Aunt Jessie switches chairs to be next to Melissa and leans her head onto her shoulder, holding her. “It will be all right dear. I’m here for you.”
After a few moments Melissa straightens up, and dries her eyes, “I’m sorry Aunt Jessie, I didn’t mean to drag you into my soap-opera. But you’re the best friend I have since we lost mother.” She chokes slightly as her eyes tear again.
Stroking Melissa’s hair, Aunt Jessie says, “Don’t apologize, dear. We’re family, and families are supposed to help each other.”
Melissa nods as she dries her eyes with a napkin and says, “I wanted to meet with you to ask what you thought of my dream, professionally.”
“You know I’m not a psychologist. I only work with one.”

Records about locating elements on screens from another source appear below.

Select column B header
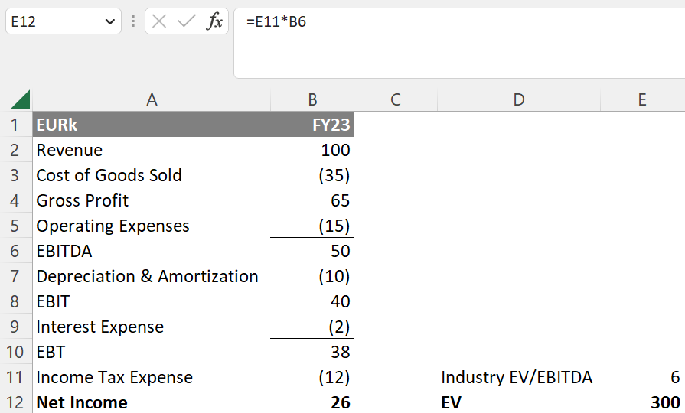This screenshot has height=413, width=685. click(x=312, y=99)
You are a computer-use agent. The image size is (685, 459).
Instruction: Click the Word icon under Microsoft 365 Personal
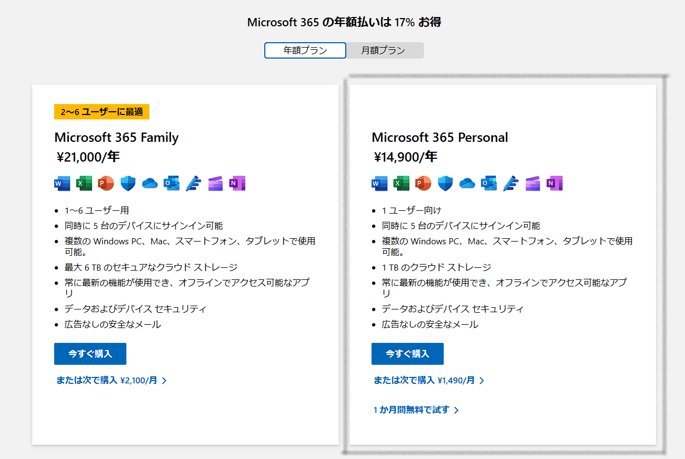pyautogui.click(x=380, y=183)
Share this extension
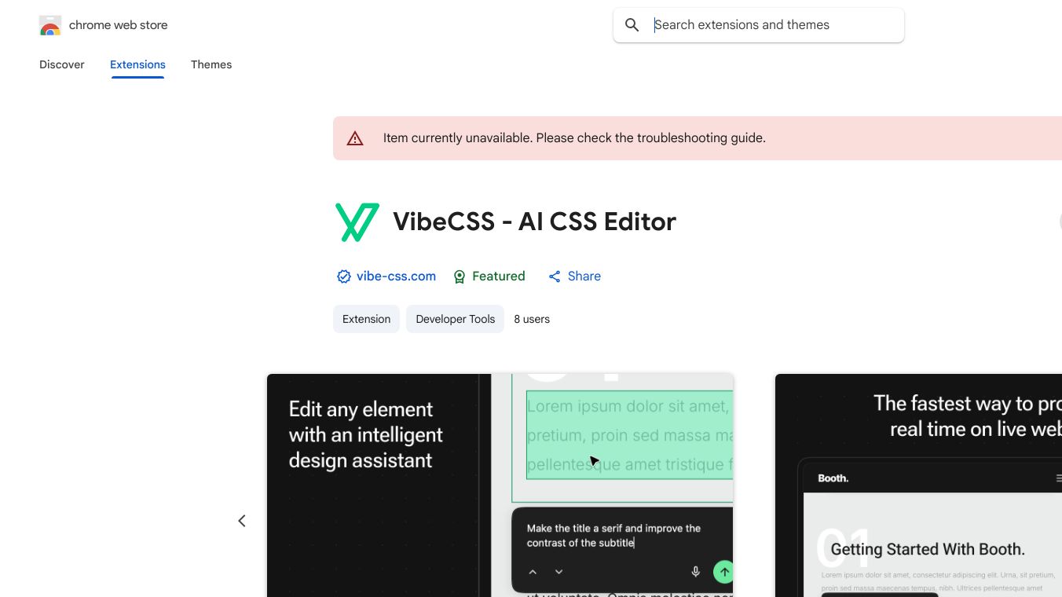The height and width of the screenshot is (597, 1062). (575, 277)
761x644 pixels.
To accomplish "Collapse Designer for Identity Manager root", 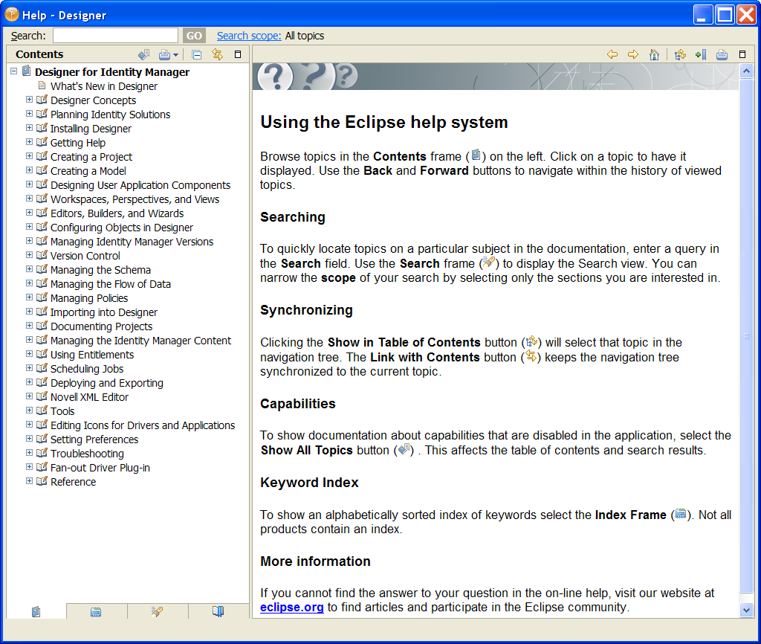I will (x=14, y=71).
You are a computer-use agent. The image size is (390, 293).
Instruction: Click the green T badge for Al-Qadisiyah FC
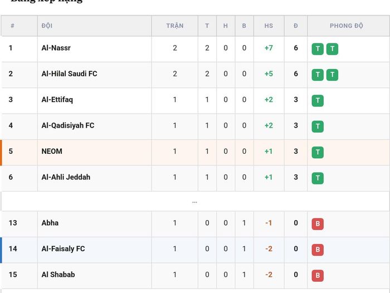click(x=318, y=126)
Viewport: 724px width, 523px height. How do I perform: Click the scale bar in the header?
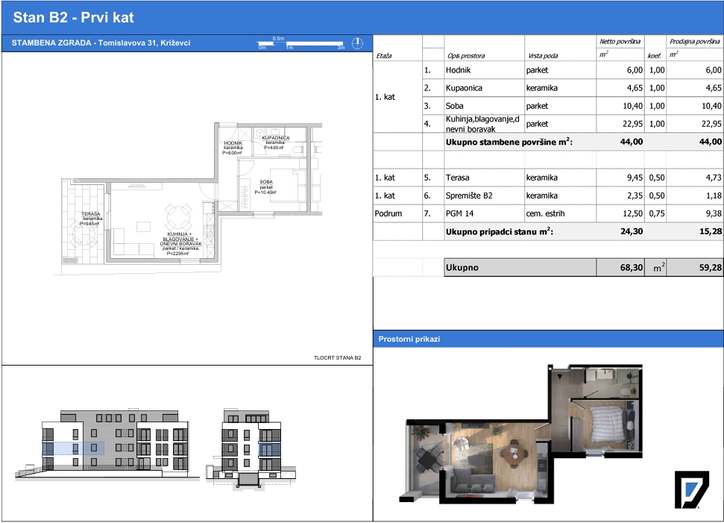[x=301, y=43]
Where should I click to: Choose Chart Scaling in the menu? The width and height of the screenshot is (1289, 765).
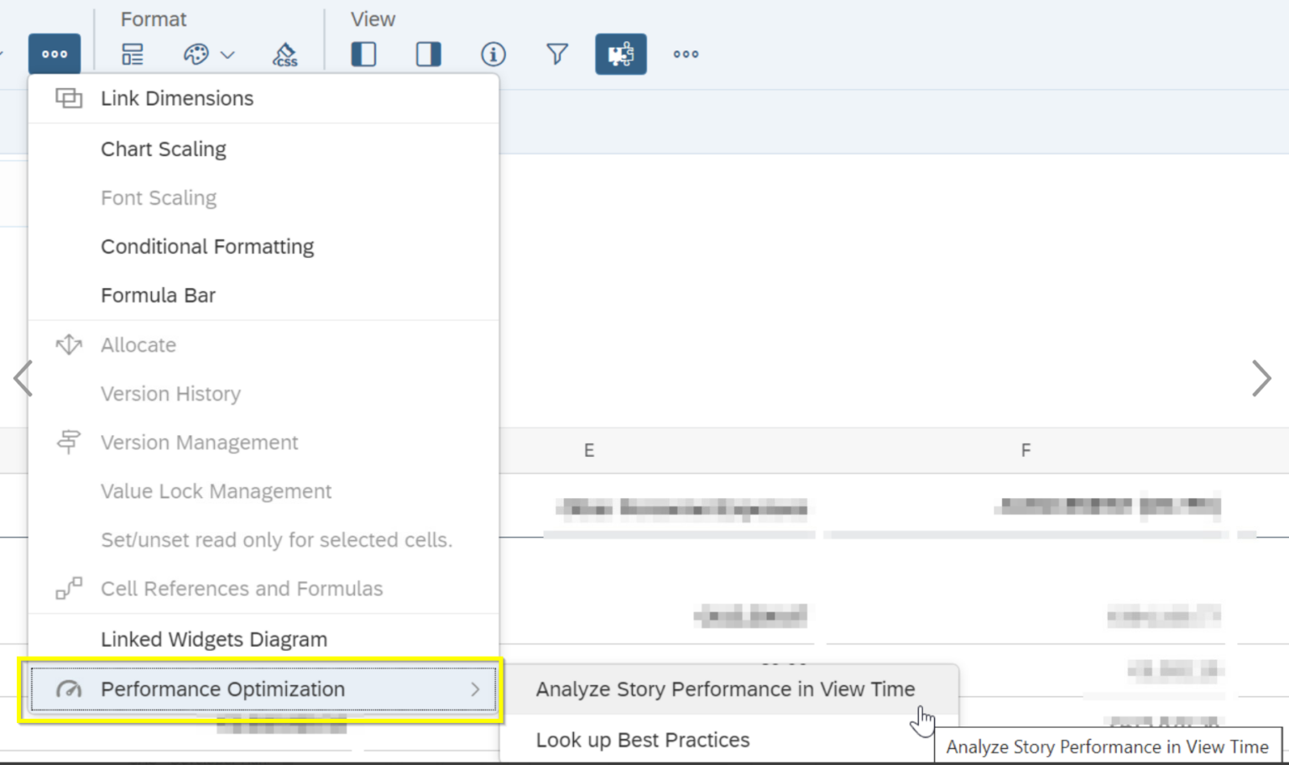(163, 149)
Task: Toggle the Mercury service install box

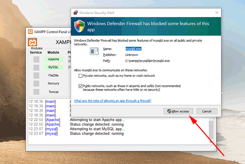Action: pyautogui.click(x=36, y=84)
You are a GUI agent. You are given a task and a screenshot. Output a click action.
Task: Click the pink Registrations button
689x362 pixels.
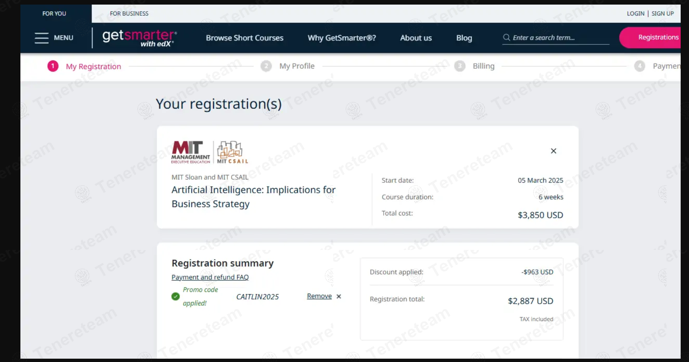click(x=654, y=37)
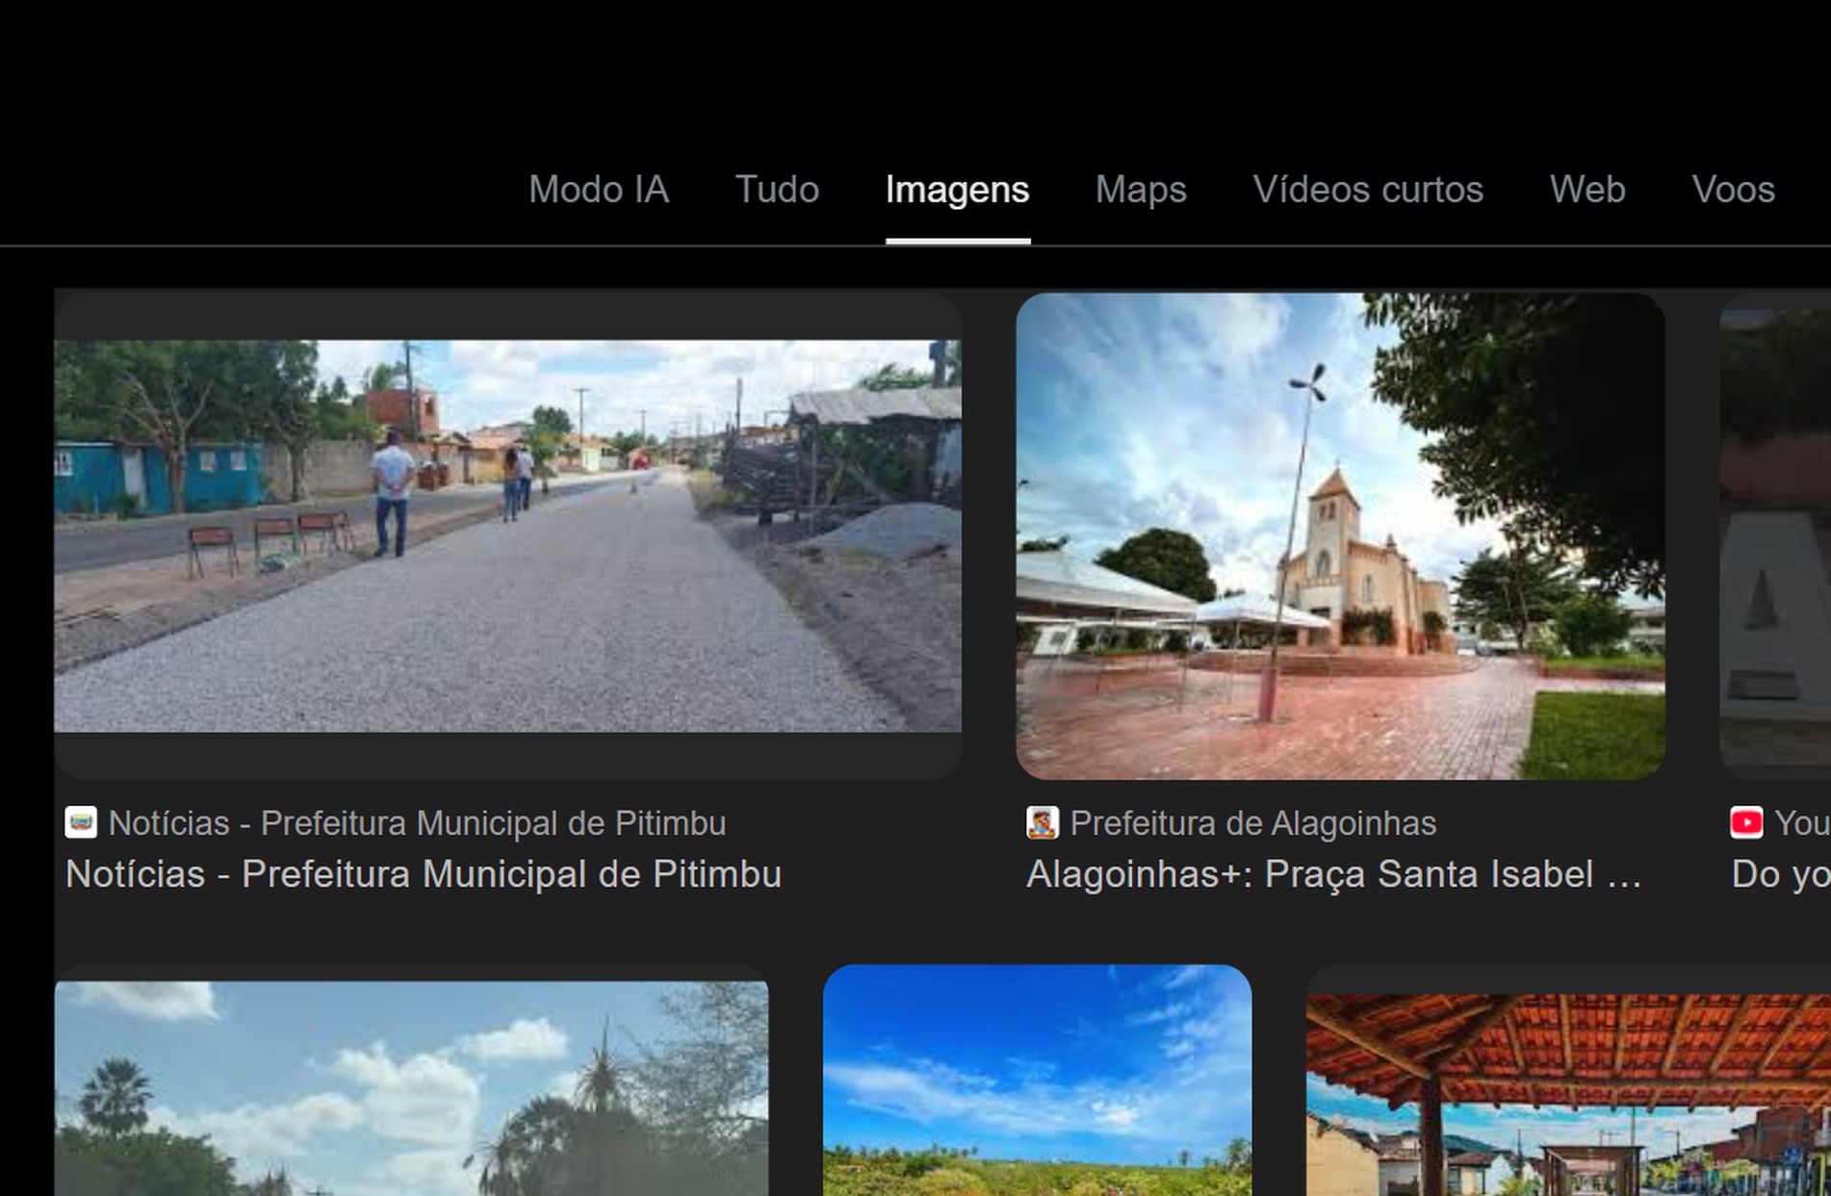This screenshot has width=1831, height=1196.
Task: Open the Tudo results tab
Action: (x=777, y=190)
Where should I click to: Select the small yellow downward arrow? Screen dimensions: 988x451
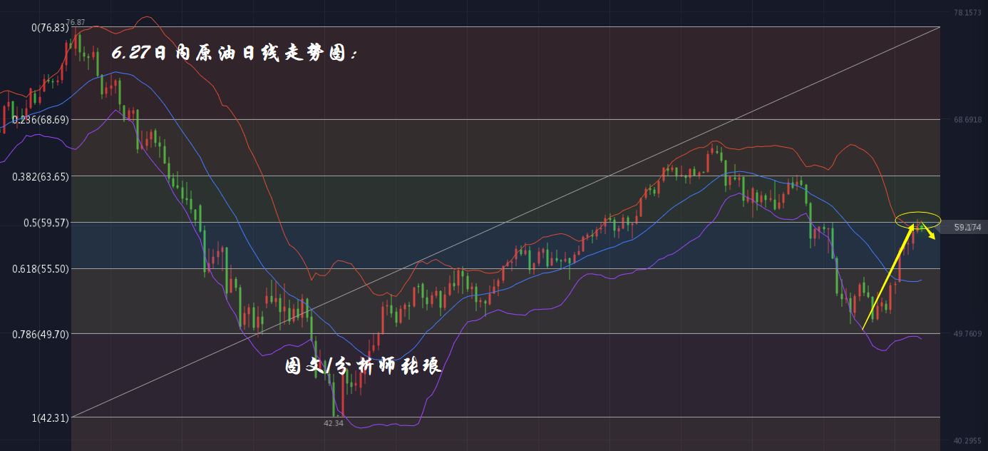[x=928, y=231]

“But you are a real counselor, and I value your judgment.”
Aunt Jessie nods, “Are you sure? You may not want to hear my opinion.”
“I wouldn’t have asked if I didn’t want to know.”
“Okay, I think that dreaming a phone number is your mind’s way of keeping hope alive. Subconsciously it gives you a way of overcoming your break-up without having to deal with it in other ways; something greater than yourself hinting that there is someone destined for you who is a better person than Jack was, validates your belief in yourself as a good, desirable person. But I can tell you that you are a good person. You don’t need a dream number to know that.”
Melissa nods, “Then you don’t think I should call the number?”
Aunt Jessie shakes her head, “No, you shouldn’t. It was just a random string of numbers or an old pizza delivery place or something equally as odd. Purge it from your mind.”
Melissa’s phone begins to ring. Both women stare at it as it lies on the table, vibrating softly. The screen reads, “Unknown number.”